Question

Determine the number of possible positive and negative real zeros for the given function.$$k(x)=-8 x^{7}+5 x^{6}-3 x^{4}+2 x^{3}-11 x^{2}+4 x-3$$

Answer

**step1 Determine the possible number of positive real zeros**

According to Descartes' Rule of Signs, the number of positive real zeros of a polynomial is either equal to the number of sign changes in the coefficients of the polynomial or less than that number by an even integer. First, list the coefficients of the given polynomial $$k(x)=-8 x^{7}+5 x^{6}-3 x^{4}+2 x^{3}-11 x^{2}+4 x-3$$.
The coefficients are: -8, +5, -3, +2, -11, +4, -3.
Now, count the number of sign changes between consecutive non-zero coefficients.

\begin{array}{l}
-8 x^{7} \text{ (negative)} \\
+5 x^{6} \text{ (positive)} \quad \rightarrow \text{1st sign change} \\
-3 x^{4} \text{ (negative)} \quad \rightarrow \text{2nd sign change} \\
+2 x^{3} \text{ (positive)} \quad \rightarrow \text{3rd sign change} \\
-11 x^{2} \text{ (negative)} \quad \rightarrow \text{4th sign change} \\
+4 x \text{ (positive)} \quad \rightarrow \text{5th sign change} \\
-3 \text{ (negative)} \quad \rightarrow \text{6th sign change}
\end{array}

There are 6 sign changes in the coefficients of $$k(x)$$. Therefore, the number of possible positive real zeros is 6, or 6 minus an even integer (6-2=4, 6-4=2, 6-6=0).

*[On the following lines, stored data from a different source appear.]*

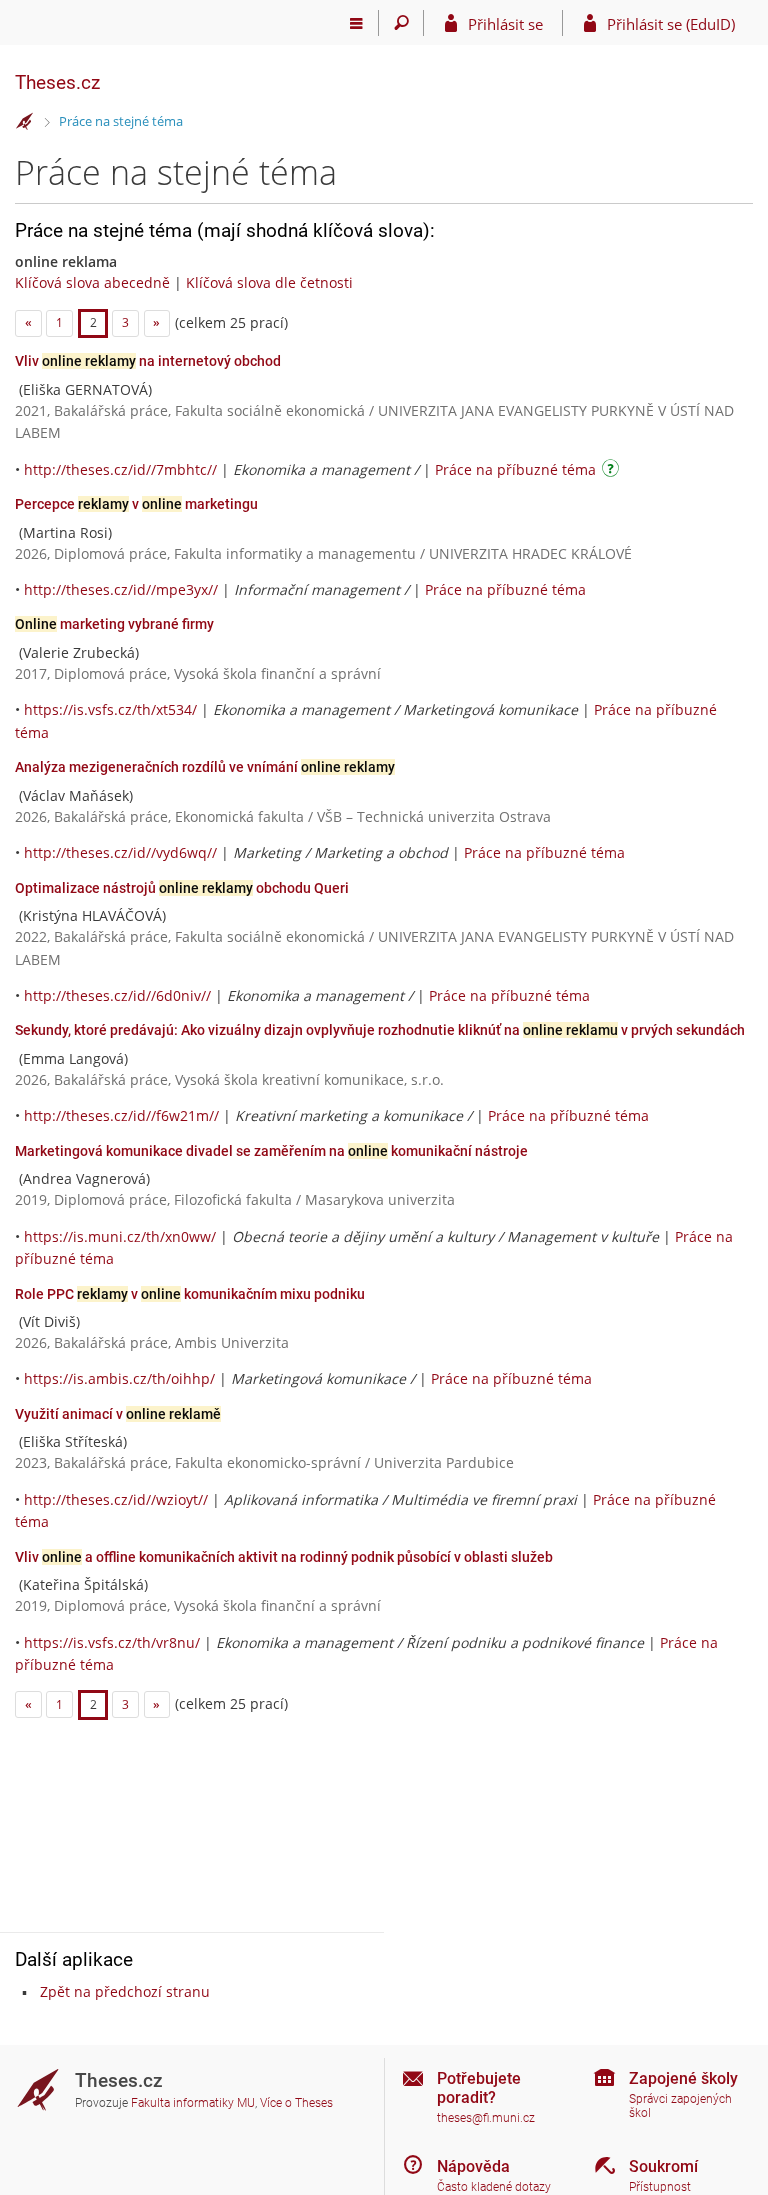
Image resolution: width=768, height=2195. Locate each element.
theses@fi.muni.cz (486, 2118)
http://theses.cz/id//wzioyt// (116, 1499)
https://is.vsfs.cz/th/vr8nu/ (112, 1642)
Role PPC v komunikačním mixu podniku (190, 1294)
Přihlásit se (505, 24)
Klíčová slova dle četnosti (269, 282)
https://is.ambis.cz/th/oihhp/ (119, 1378)
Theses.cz (57, 82)
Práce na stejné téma (121, 121)
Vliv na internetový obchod (148, 361)
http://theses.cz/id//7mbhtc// (120, 469)
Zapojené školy (683, 2078)
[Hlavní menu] (356, 23)
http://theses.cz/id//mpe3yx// (121, 589)
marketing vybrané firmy (114, 624)
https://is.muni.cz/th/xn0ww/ (120, 1236)
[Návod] (613, 471)
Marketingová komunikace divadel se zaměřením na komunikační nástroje (271, 1151)
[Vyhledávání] (401, 23)
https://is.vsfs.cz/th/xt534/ (110, 709)
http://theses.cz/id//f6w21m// (121, 1115)
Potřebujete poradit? (479, 2088)
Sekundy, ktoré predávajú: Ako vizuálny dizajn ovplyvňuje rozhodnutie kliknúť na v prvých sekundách (380, 1030)
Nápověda (473, 2166)
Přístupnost (660, 2187)
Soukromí (663, 2166)
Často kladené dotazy (494, 2187)
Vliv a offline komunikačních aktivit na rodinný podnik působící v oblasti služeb (284, 1557)
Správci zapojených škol (680, 2106)
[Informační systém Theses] (25, 122)
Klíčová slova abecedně (92, 282)
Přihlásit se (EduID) (671, 24)
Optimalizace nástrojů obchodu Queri (182, 888)
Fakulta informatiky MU (193, 2103)
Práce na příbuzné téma (515, 469)
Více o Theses (296, 2103)
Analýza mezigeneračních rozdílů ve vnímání (205, 767)
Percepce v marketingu (136, 504)
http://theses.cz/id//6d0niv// (117, 995)
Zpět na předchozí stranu (125, 1991)
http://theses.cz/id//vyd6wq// (120, 852)
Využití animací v (118, 1414)
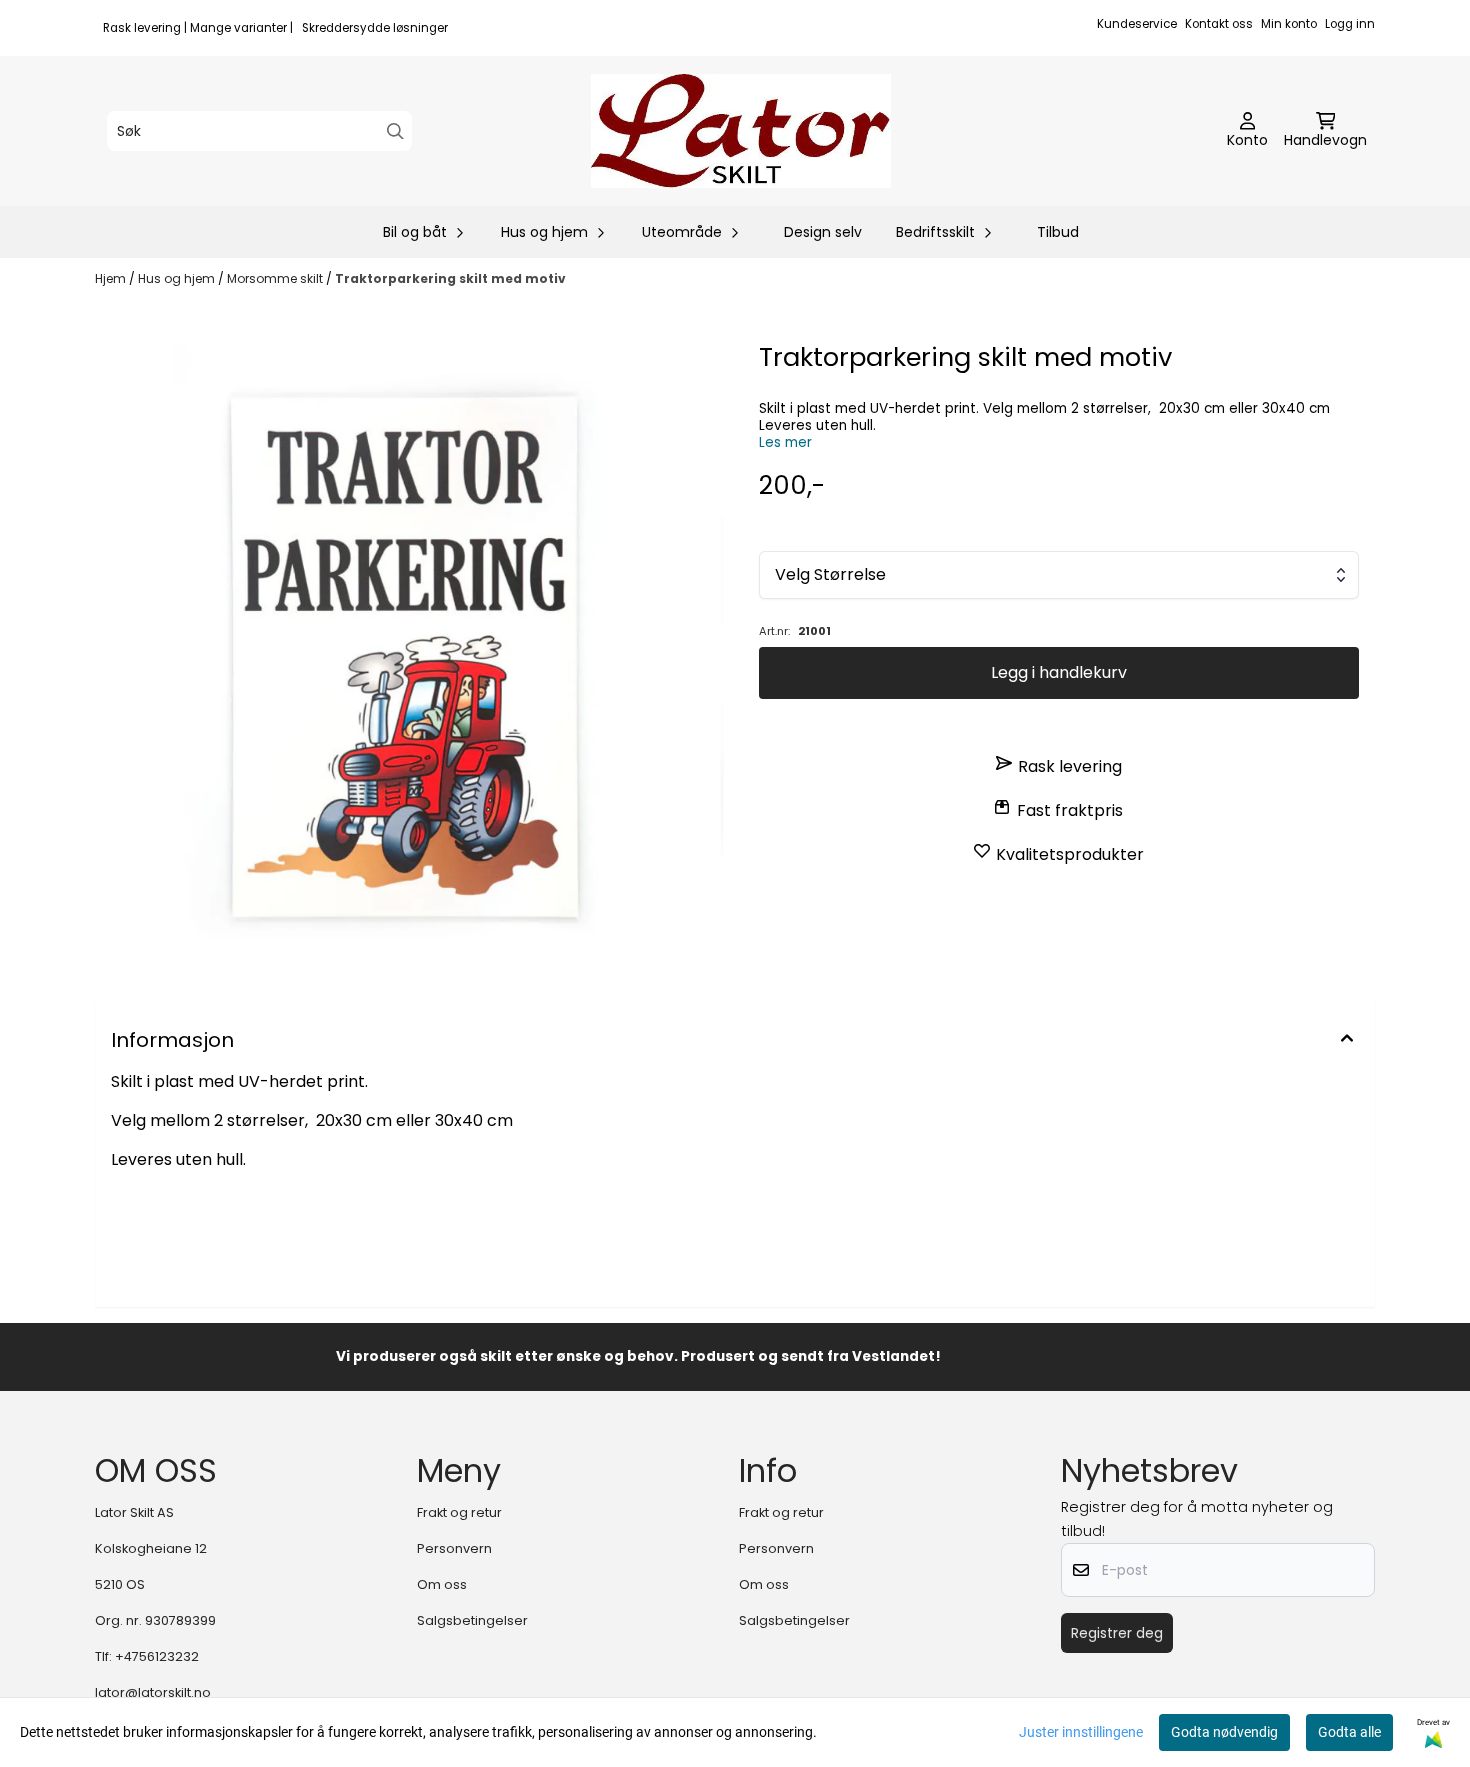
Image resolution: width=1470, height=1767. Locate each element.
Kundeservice (1137, 24)
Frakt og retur (459, 1512)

**step2 Determine the possible number of negative real zeros**

To find the possible number of negative real zeros, we apply Descartes' Rule of Signs to $$k(-x)$$. First, substitute $$-x$$ for $$x$$ in the original polynomial $$k(x)$$.

$$k(-x) = -8 (-x)^{7}+5 (-x)^{6}-3 (-x)^{4}+2 (-x)^{3}-11 (-x)^{2}+4 (-x)-3$$
$$k(-x) = -8 (-x^{7})+5 (x^{6})-3 (x^{4})+2 (-x^{3})-11 (x^{2})-4x-3$$
$$k(-x) = 8 x^{7}+5 x^{6}-3 x^{4}-2 x^{3}-11 x^{2}-4x-3$$

Now, list the coefficients of $$k(-x)$$ and count the number of sign changes between consecutive non-zero coefficients.

\begin{array}{l}
8 x^{7} \text{ (positive)} \\
+5 x^{6} \text{ (positive)} \\
-3 x^{4} \text{ (negative)} \quad \rightarrow \text{1st sign change} \\
-2 x^{3} \text{ (negative)} \\
-11 x^{2} \text{ (negative)} \\
-4 x \text{ (negative)} \\
-3 \text{ (negative)}
\end{array}

There is 1 sign change in the coefficients of $$k(-x)$$. Therefore, the number of possible negative real zeros is 1 (since 1 minus an even integer would result in a negative number, which is not possible for the count of zeros).